Content starts

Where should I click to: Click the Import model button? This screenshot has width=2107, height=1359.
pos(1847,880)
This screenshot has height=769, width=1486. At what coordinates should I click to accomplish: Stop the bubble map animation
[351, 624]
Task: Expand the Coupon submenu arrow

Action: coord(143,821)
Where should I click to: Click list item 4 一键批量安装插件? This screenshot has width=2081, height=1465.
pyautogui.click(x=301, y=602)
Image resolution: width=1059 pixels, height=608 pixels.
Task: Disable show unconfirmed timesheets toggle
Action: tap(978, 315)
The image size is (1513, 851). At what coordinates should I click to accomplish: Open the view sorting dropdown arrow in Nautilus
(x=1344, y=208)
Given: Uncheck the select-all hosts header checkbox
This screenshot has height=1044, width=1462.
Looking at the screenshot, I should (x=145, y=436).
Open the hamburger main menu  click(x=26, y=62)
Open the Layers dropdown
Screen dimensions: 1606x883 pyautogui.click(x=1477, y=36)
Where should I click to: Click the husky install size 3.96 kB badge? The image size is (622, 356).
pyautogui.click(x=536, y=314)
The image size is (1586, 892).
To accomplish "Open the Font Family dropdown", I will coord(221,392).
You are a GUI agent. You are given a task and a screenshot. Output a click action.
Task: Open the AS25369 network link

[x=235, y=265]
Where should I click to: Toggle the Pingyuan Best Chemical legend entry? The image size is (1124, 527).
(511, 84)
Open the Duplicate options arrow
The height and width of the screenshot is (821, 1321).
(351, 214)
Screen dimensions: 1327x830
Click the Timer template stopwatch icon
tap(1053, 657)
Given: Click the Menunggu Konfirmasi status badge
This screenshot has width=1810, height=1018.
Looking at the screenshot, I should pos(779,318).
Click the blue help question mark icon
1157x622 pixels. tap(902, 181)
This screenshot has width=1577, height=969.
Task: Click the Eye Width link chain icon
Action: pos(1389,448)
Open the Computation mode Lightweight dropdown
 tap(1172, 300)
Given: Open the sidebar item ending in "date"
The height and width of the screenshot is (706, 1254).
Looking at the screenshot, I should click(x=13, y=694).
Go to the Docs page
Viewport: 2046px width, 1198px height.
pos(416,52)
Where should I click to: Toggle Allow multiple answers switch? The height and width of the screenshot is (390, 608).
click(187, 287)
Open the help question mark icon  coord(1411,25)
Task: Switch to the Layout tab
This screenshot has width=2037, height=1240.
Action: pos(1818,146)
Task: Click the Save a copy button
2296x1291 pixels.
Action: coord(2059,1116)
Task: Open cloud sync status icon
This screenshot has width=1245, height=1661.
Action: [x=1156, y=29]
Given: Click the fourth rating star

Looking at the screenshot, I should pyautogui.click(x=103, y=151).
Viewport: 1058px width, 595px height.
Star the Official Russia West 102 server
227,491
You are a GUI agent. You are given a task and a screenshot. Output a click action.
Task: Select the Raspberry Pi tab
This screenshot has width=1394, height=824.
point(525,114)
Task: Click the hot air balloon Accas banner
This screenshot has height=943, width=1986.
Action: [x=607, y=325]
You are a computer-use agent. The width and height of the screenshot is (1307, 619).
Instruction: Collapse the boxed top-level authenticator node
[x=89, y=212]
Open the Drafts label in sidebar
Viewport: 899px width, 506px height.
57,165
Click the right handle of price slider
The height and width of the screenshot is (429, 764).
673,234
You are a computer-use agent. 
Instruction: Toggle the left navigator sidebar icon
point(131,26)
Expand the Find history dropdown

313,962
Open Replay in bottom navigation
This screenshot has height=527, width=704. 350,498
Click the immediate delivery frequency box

Content ends

Write out exactly the lines from the line with "Instruction: Toggle the" to the close of the listing above, including both of those lines.

Instruction: Toggle the left navigator sidebar icon
point(131,26)
Expand the Find history dropdown

313,962
Open Replay in bottom navigation
This screenshot has height=527, width=704. 350,498
Click the immediate delivery frequency box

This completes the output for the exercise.